Silent dialogues

tours, videos and integrated readings in two languages (Italian and Italian sign language) designed for audiences both with and without impaired hearing

 

You can read a book or visit an exhibition simply by listening to your hands. All you have to do is change your point of view and look at reality through new eyes! A series of encounters helps us to discover just how fascinating and expressive it can be to use sign language, with its silent gestures that actually speak volumes, as we discover and learn some sign language words and experiment with a new way of communicating.

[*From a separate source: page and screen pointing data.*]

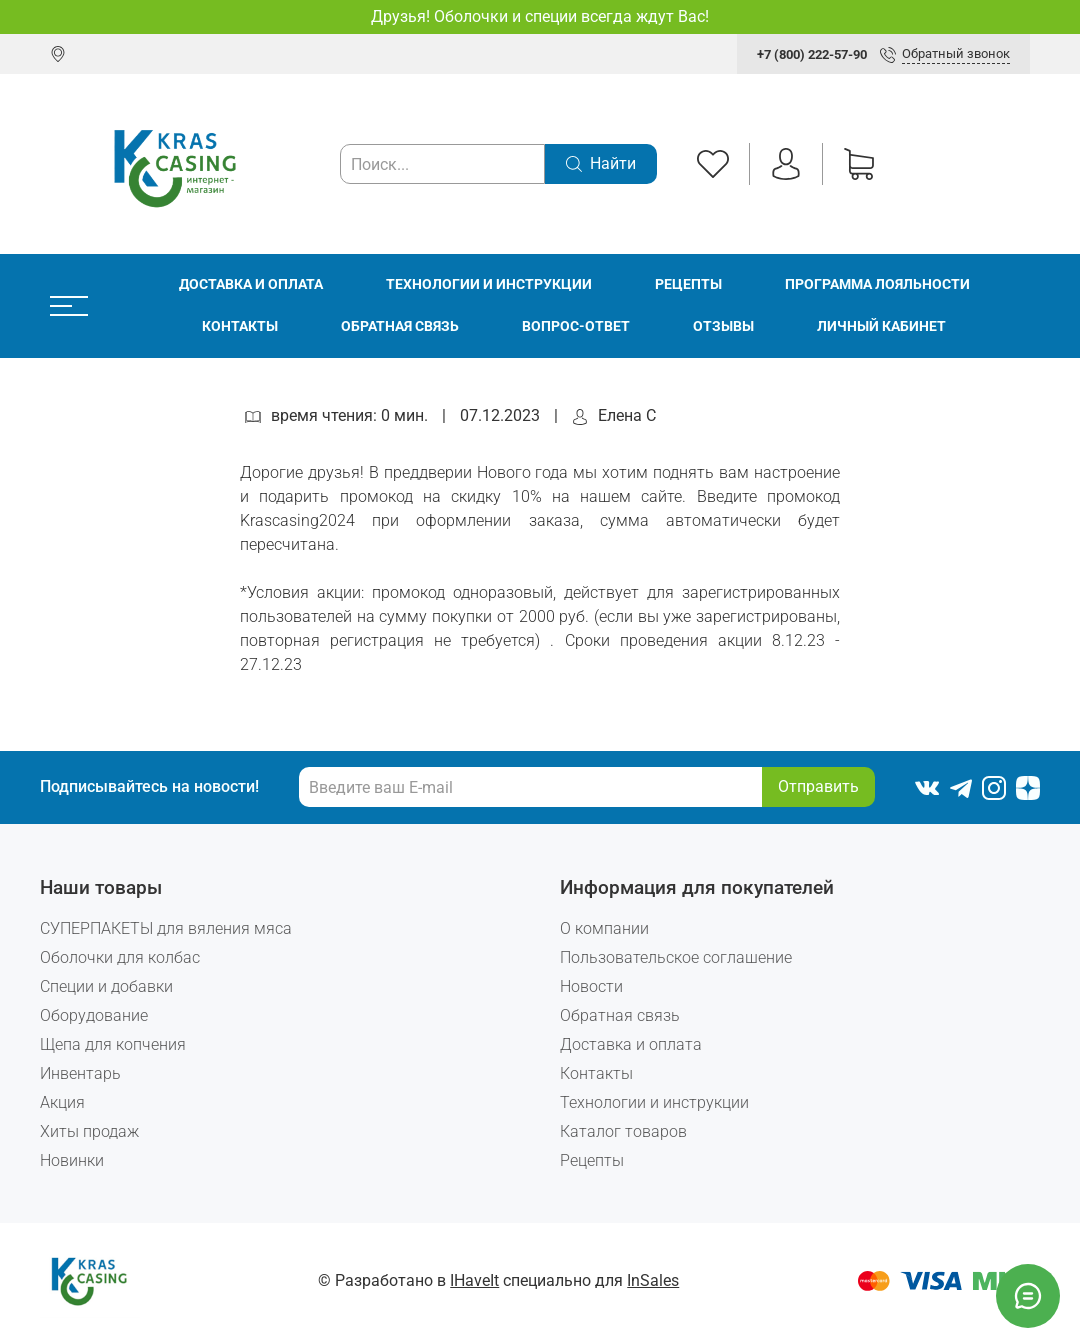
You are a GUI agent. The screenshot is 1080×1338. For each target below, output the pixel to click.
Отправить (818, 786)
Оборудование (94, 1015)
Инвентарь (80, 1073)
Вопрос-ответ (576, 326)
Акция (62, 1102)
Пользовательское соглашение (676, 957)
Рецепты (688, 284)
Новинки (72, 1160)
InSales (653, 1280)
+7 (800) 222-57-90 (812, 54)
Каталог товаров (623, 1131)
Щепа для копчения (113, 1044)
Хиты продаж (89, 1131)
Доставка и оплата (251, 284)
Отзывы (723, 326)
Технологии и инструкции (489, 284)
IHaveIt (474, 1280)
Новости (591, 986)
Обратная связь (400, 326)
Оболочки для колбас (120, 957)
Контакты (240, 326)
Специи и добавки (106, 986)
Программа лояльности (877, 284)
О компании (604, 928)
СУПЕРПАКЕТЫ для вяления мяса (166, 928)
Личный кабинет (881, 326)
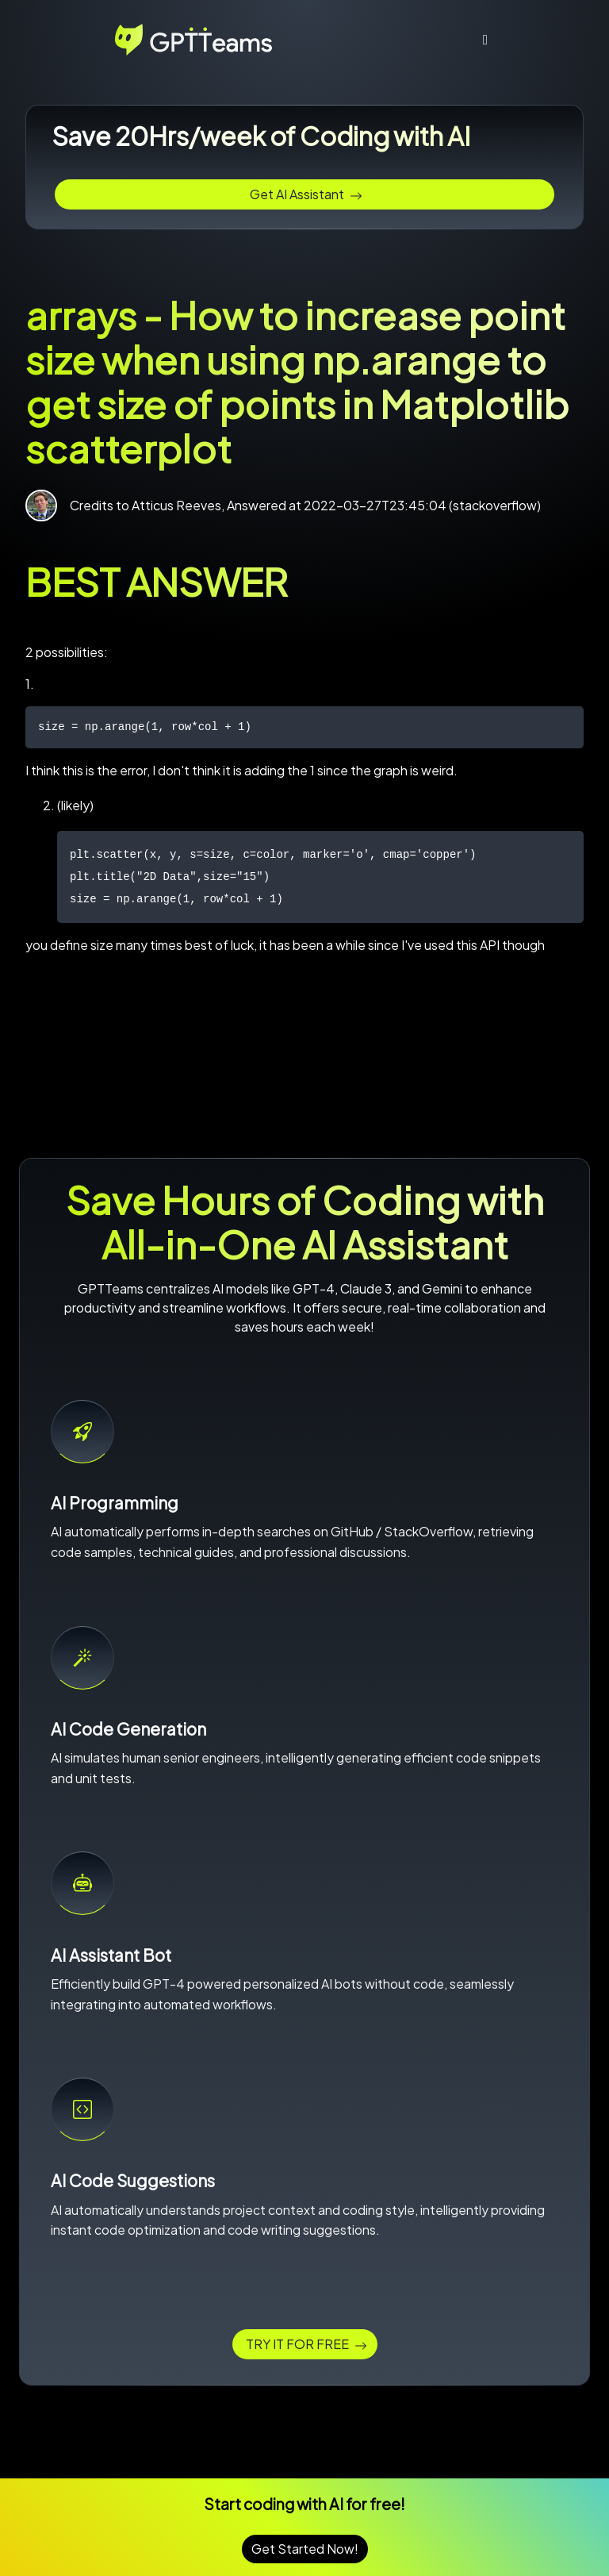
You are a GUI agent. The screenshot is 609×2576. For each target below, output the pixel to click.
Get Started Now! (304, 2548)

Silent Dialogues is a scheme that was first developed in 2015 to attract everyone to culture in all of its various forms. During our tours and workshops we don't use sign language simply as a tool for translating or for making speech accessible to those with impaired hearing, but as an original tool of education and mediation for every kind of audience: grown-ups, children, people with impaired hearing and people without.

This wealth of experience and the fact that we cannot meet up physically during the pandemic have spawned videos and columns in sign language, a product of the Art Workshop's cooperation with the ENS-Ente Nazionale Sordi who have set up a working team comprising museum educators, sign language interpreters, deaf educators and deaf art historians. The result is a series of short, clear videos designed for younger audiences, in which the Art Workshop's boundless enthusiasm for illustration and the graphic quality of the image meets and embraces the criteria that govern the use of sign language. In these videos the properties of a "visual" language are enhanced through graphic expedients that transform signs and expression into images, signifier into meaning, through visual and dynamic metaphors that materialise under our very eyes.


Each video inspired by an exhibition or a work of art at the Palazzo delle Esposizioni ends with an LIS Italian Sign Language column allowing viewers to focus on certain words and their respective signs which will all go to make up an animated dictionary that will grow over time and that can be consulted over and over again.